Use of Flow Cytometric Analysis to Examine the Uptake of Apoptotic Bodies by Healthy Hepatocytes

Abstract

The spectrum of liver disease after alcohol abuse is similar to many other types of liver diseases in that damage to the hepatocyte, or parenchymal cell, is the cardinal event in the pathogenesis of injury. Damage to the liver, however, involves not only the hepatocyte but also the nonparenchymal cells: the Kupffer, endothelial, and stellate cells which release inflammatory and fibrogenic factors (such as cytokines and chemokines) that lead to altered liver pathology. We have studied extensively the effects of ethanol administration on protein trafficking in the liver, focusing most of our work on the hepatocyte and the process of endocytosis by these cells, using the endocytic pathway of the asialoglycoprotein receptor (ASGP-R) as a model [1-8]. Currently in our laboratory we are examining the effect of ethanol administration on the process of apoptosis (programmed cell death) to determine a role for altered endocytosis in this process. Apoptosis is recognized not only as one of the initiating events in toxic liver injury, but is also increasingly recognized as a key mechanism in tissue inflammation and fibrosis [9,10]. Of interest to us is work showing that healthy hepatocytes can bind and internalize apoptotic bodies [11,12], and that the hepatocellular ASGP-R is involved in this clearance. We have utilized an in vitro system to characterize uptake of apoptotic bodies in isolated hepatocytes and define a role for the ASGP-R in this uptake. Our goal is to determine if there is an impaired ability to take up bodies in hepatocytes from ethanol-fed animals compared with control hepatocytes. An ethanol-induced impairment in the ability to remove apoptotic cells in the liver parenchyma could lead to an accumulation of bodies thereby disturbing the hepatic architecture and contributing to the initiation of fibrosis, specifically by activation of the non-parenchymal cell population.
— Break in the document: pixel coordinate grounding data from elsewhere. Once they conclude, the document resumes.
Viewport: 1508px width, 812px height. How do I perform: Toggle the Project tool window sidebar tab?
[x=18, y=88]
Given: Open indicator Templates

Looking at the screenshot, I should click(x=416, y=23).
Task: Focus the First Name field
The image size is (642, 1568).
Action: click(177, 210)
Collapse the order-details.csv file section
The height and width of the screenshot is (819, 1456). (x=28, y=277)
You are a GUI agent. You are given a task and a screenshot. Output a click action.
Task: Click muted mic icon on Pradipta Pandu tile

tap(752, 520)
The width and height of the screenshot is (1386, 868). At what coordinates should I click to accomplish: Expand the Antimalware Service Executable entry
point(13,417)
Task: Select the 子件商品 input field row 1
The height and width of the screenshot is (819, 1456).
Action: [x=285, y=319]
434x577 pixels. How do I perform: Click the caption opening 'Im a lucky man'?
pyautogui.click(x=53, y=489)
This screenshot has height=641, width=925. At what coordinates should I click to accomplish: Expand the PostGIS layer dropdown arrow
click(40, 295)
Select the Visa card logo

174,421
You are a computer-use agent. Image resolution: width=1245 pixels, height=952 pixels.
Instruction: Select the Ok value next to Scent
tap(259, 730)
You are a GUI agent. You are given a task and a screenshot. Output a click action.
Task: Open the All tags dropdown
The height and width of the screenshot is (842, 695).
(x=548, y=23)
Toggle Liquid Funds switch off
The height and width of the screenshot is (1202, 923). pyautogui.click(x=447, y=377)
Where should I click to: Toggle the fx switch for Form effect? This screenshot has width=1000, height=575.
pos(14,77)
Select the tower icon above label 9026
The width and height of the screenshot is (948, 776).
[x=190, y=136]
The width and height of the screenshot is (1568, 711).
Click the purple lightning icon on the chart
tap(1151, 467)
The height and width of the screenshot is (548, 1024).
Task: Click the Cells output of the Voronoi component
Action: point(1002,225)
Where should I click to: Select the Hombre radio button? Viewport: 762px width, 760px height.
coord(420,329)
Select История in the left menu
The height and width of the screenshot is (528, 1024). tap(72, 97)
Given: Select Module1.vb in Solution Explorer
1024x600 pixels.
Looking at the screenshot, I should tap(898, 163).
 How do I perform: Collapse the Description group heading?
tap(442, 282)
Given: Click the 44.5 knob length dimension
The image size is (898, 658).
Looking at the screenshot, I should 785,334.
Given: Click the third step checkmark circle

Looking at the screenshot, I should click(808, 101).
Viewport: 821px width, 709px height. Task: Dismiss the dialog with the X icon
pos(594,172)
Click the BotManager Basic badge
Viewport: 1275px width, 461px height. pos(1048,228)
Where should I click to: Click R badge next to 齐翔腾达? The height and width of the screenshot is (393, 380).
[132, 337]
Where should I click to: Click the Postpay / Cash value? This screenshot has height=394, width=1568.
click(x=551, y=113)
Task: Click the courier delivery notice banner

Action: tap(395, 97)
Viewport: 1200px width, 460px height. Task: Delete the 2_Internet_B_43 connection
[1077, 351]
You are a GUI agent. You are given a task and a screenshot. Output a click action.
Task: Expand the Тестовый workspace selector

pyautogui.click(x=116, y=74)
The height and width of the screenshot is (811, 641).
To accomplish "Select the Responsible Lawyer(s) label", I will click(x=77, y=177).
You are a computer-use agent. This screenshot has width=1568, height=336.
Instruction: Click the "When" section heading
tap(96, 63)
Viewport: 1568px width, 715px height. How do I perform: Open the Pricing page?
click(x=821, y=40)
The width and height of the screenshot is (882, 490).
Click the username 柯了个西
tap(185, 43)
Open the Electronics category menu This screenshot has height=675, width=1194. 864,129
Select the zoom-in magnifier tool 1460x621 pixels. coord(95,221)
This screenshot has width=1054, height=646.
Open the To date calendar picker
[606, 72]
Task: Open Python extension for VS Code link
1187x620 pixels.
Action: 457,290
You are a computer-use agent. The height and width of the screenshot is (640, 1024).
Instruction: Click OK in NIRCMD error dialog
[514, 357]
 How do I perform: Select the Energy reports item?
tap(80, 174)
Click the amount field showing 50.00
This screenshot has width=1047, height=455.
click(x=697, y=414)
The work described in this present study was performed to characterize the in vitro system using flow cytometry to examine uptake of apoptotic bodies by healthy hepatocytes. Our long-term goal is to determine whether inadequate removal of apoptotic cells, presumably via altered receptor-mediated endocytosis (RME), plays a role in the course of pathogenesis of alcoholic liver injury.